D&D 5E Would a "lucky guy" class fit your setting?

Well there are few archetypes for the "lucky person". There are many example to choose from. X-Men's Longshot and Domino, Good Luck Girl's Ichiko, Disney's Gladestone Gander, Dresdenverse's Michael Carpenter and Father Forthill, LOTR's hobbits.


The Born Lucky
This person is born lucky. Fortune smiles on them for some reason. A dozen orcs trow javelins at them and only one hits. They just happen to step on the giant's foot when dodging his club. They draw the only hand that could win in the poker game the first time they play. They choose the red wire because their mom's hair is red and the bomb doesn't explode. Not everything goes their way. They fail. But when everything depends on one thing happening, you want them to do that.

The Blessed by the Unseen
These people are blessed by a higher power because of something they do. Someone up there or down below is personally helping them succeed and they believe it. It is their motives that keep divinity on their side. These can come off as the old school cavalier or paladin who doesn't have outright magic powers but seems to resist harmful effects and take down stronger foes.

The Good Luck Charms guy
These people believe all the superstitions and follow them religiously or by indoctrinated compulsion. But unlike our world (maybe), these charms and rituals to ward off bad luck works.

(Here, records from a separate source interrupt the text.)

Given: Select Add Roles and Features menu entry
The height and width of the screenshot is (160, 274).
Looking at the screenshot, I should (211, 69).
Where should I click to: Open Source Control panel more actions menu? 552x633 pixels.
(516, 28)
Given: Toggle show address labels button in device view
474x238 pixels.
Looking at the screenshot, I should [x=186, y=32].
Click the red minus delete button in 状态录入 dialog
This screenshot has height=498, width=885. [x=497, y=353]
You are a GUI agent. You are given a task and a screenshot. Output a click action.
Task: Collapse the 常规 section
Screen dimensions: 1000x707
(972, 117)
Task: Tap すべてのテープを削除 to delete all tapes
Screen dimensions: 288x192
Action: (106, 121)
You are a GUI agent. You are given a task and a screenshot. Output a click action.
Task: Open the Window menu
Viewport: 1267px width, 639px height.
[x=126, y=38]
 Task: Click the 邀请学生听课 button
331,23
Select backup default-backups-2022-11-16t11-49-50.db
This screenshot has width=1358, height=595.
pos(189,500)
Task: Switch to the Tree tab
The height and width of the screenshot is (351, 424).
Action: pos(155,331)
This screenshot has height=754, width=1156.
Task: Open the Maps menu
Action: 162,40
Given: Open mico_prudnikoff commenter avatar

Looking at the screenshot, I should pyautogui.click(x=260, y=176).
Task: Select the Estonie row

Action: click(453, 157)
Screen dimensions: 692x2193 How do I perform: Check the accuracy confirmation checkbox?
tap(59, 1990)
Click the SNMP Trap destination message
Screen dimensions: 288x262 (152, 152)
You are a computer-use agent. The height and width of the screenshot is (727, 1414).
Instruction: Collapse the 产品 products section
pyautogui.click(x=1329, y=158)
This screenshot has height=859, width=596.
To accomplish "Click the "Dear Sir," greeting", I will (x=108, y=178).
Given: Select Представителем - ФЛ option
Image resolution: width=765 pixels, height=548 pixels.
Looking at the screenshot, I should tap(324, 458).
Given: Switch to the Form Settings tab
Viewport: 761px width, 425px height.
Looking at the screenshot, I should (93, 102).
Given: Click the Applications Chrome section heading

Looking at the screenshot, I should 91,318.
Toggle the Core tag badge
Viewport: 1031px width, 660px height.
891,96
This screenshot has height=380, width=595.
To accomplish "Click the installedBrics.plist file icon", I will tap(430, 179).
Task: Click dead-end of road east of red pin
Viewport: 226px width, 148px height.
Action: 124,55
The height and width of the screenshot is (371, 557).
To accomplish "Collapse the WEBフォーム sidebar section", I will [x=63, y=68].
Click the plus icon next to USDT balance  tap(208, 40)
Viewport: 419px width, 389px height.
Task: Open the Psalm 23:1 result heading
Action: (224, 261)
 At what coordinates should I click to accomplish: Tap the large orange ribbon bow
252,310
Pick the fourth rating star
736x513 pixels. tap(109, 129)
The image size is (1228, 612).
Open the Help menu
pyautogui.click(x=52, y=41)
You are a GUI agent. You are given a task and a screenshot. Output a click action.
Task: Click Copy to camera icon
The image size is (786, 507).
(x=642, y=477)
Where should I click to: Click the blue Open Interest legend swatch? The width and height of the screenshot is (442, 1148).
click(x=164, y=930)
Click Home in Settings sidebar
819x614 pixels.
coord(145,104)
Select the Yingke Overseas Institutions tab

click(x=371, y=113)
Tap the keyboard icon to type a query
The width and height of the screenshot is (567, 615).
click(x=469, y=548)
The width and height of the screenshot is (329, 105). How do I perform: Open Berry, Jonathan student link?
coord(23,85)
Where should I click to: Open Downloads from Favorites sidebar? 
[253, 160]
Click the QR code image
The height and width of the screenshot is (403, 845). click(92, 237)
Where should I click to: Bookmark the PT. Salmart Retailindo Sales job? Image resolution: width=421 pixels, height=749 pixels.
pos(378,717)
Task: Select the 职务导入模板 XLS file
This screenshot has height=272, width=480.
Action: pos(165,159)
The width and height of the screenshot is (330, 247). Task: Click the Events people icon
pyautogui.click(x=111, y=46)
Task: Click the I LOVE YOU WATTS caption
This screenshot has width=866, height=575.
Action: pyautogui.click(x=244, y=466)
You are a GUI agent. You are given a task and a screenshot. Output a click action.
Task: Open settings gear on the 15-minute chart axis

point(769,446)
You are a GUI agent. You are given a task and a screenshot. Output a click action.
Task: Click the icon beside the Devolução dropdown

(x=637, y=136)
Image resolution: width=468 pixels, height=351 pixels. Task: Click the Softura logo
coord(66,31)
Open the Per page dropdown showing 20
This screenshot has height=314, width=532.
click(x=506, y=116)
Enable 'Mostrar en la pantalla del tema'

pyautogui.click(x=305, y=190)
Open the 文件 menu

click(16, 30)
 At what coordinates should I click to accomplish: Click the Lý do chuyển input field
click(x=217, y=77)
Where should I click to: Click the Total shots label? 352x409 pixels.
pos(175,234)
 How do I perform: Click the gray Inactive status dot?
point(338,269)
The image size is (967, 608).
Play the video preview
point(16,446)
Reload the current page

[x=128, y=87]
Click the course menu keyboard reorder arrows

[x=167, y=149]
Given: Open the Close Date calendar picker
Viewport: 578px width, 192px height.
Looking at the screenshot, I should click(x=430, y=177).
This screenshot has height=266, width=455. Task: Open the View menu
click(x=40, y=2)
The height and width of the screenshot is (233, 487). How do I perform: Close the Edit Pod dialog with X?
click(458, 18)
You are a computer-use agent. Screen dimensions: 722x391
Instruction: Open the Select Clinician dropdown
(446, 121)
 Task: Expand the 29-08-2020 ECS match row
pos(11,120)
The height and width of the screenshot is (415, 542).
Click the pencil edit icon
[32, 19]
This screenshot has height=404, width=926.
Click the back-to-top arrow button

The key aspect is that the base character is just skilled enough in something that people entrust him or her in their party or for important roles. It's their good luck that removes second guesses. The lucky person might one shot the enemy wizard but that is just 1 of 20 monster fought that day. He or she still can go toe to toe with orcs, but not at the level of a fighter or rogue who has reliable skill.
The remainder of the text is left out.